## YOUR GOAL
Please count the lines in the items below that contain the word "screenshot" and give only that number.

## RECORDS SUPPLIED
• • • •
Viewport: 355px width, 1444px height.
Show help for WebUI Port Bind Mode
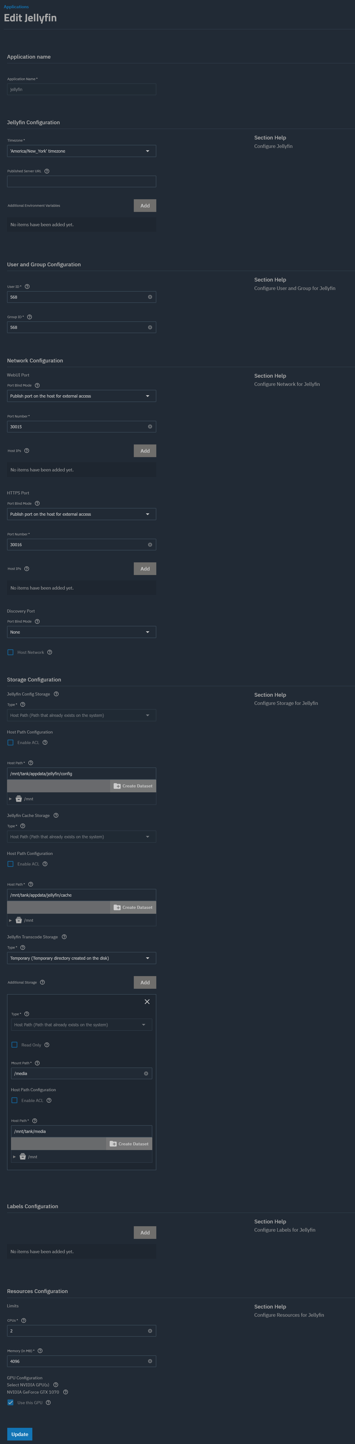click(x=38, y=385)
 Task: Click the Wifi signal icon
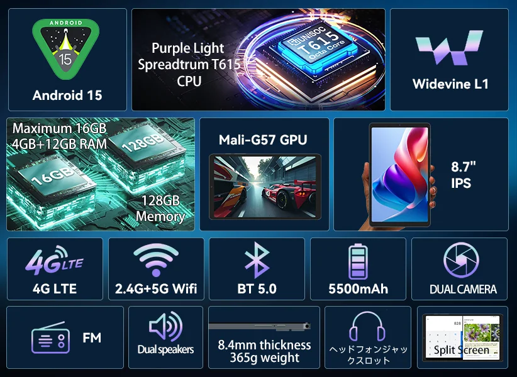click(x=156, y=260)
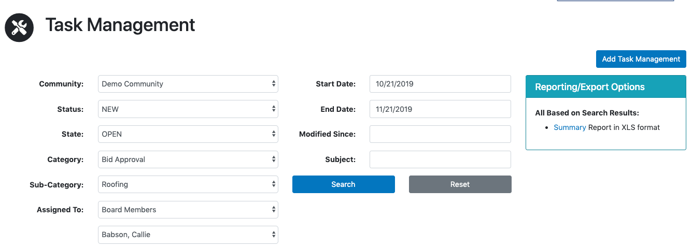Click the Community dropdown arrow indicator
This screenshot has height=248, width=692.
(x=274, y=84)
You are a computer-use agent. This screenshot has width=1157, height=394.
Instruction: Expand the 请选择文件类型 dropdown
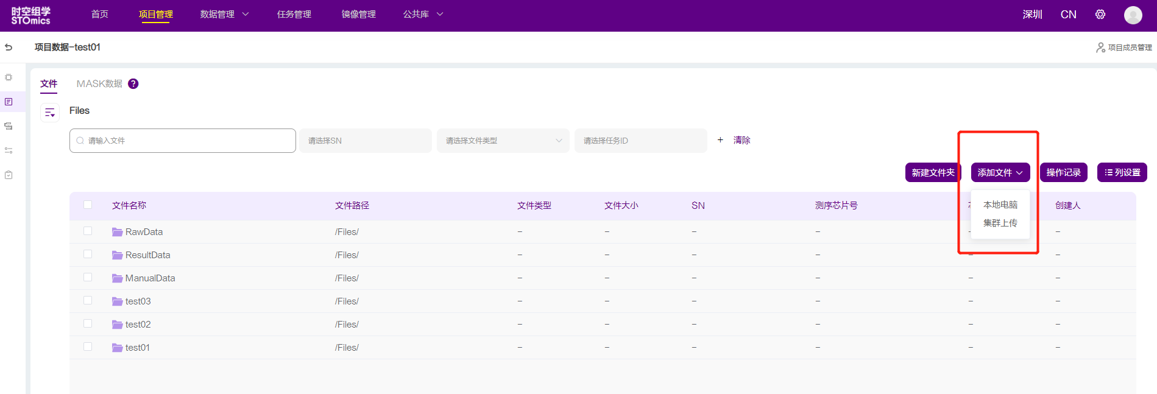click(503, 141)
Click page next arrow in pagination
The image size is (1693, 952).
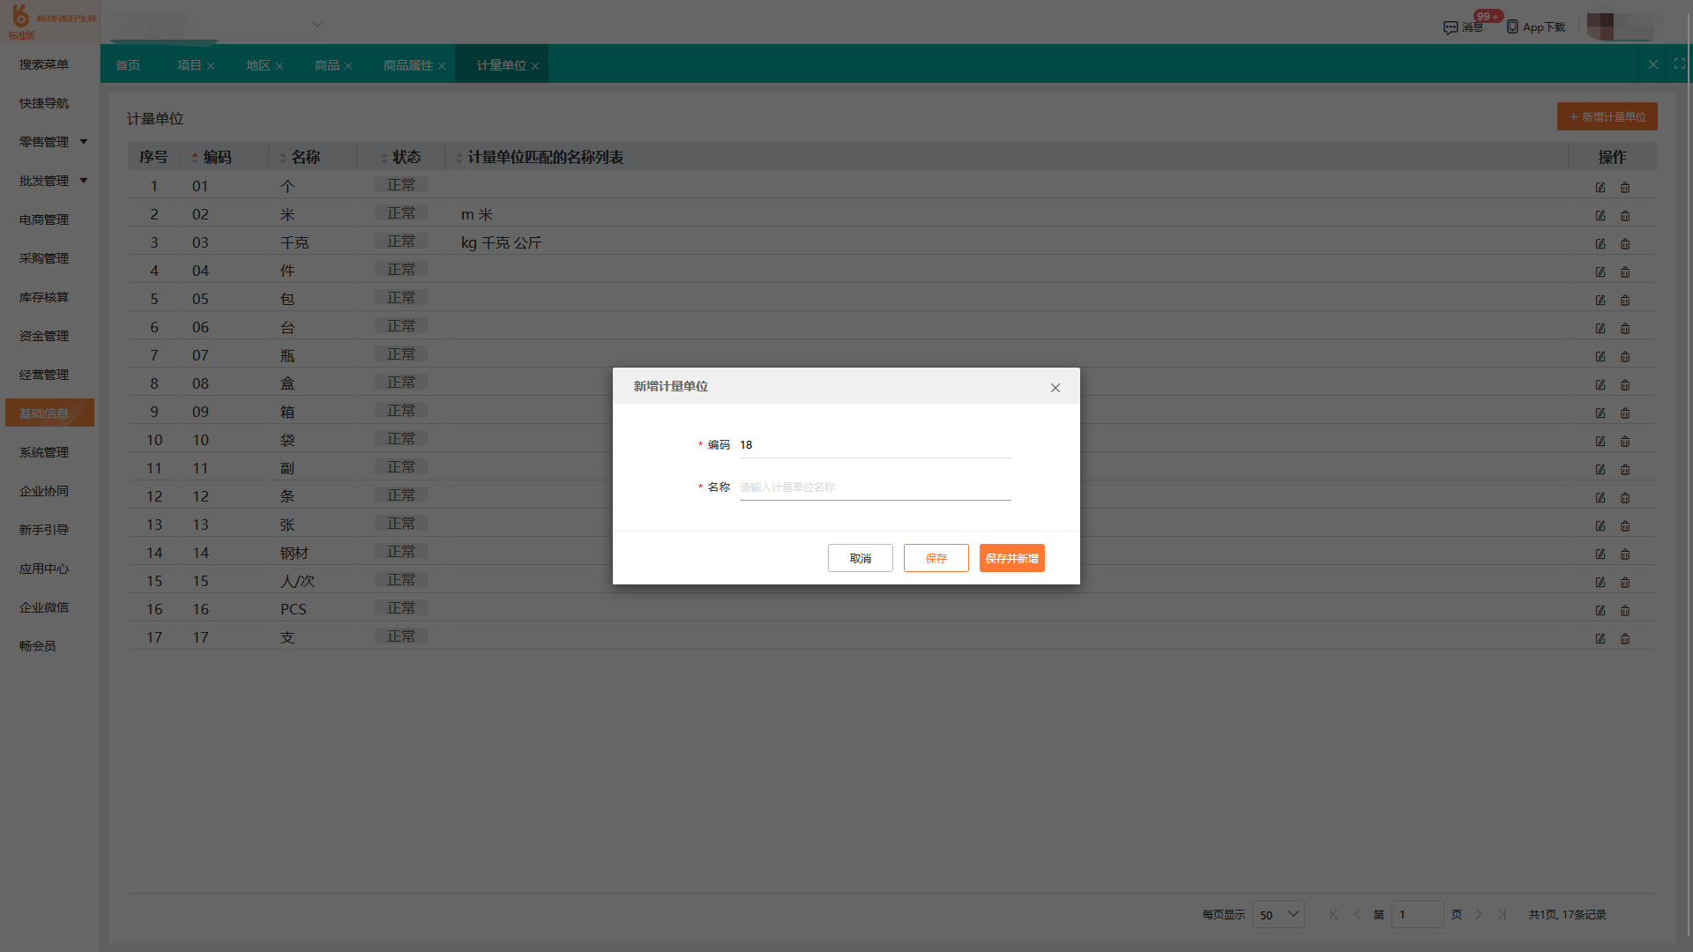1479,913
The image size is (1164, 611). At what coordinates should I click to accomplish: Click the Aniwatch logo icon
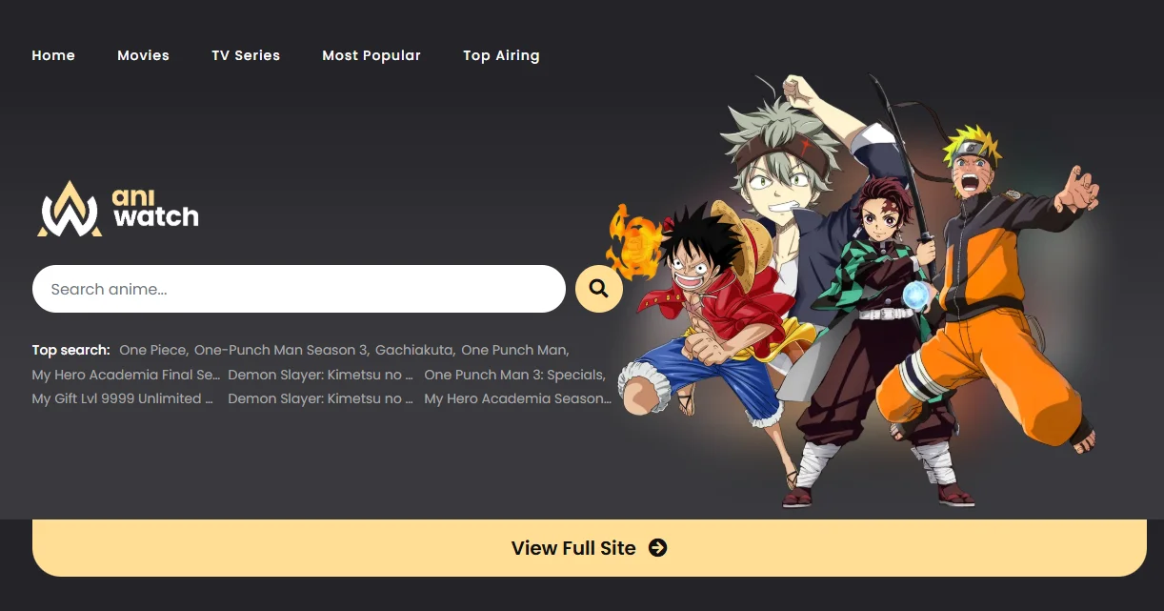click(70, 208)
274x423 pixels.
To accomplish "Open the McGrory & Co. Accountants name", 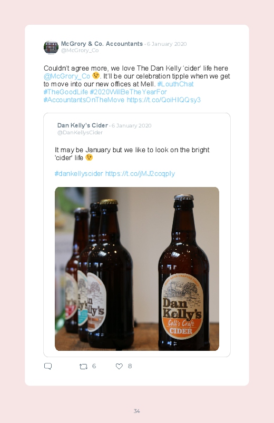I will click(102, 44).
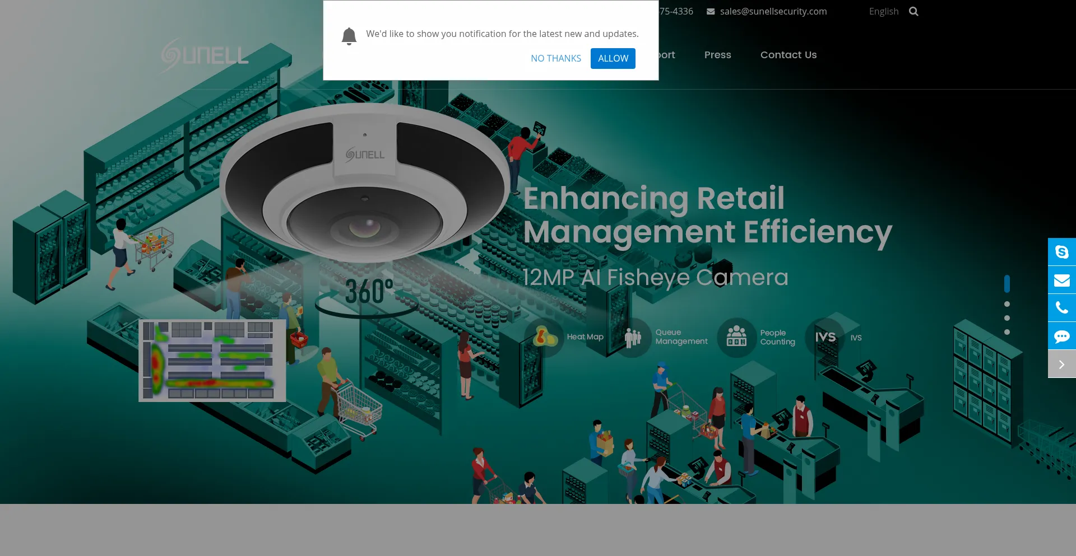Click the People Counting feature icon
This screenshot has width=1076, height=556.
click(736, 337)
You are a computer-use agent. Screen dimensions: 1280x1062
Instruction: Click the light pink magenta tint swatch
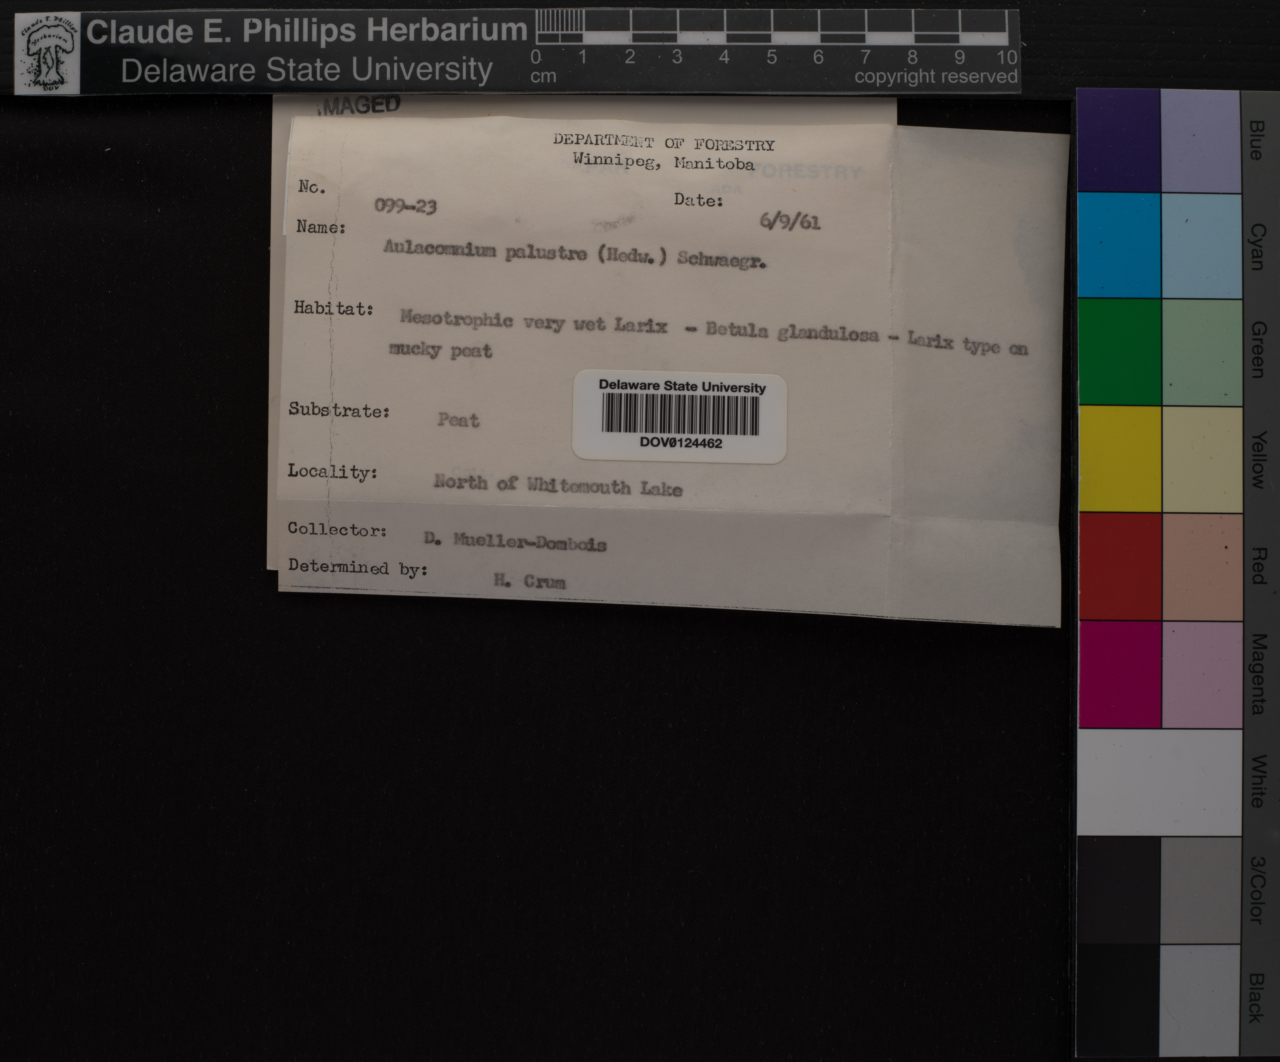pos(1201,674)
• • • •
## COMPLETED EXERCISE
3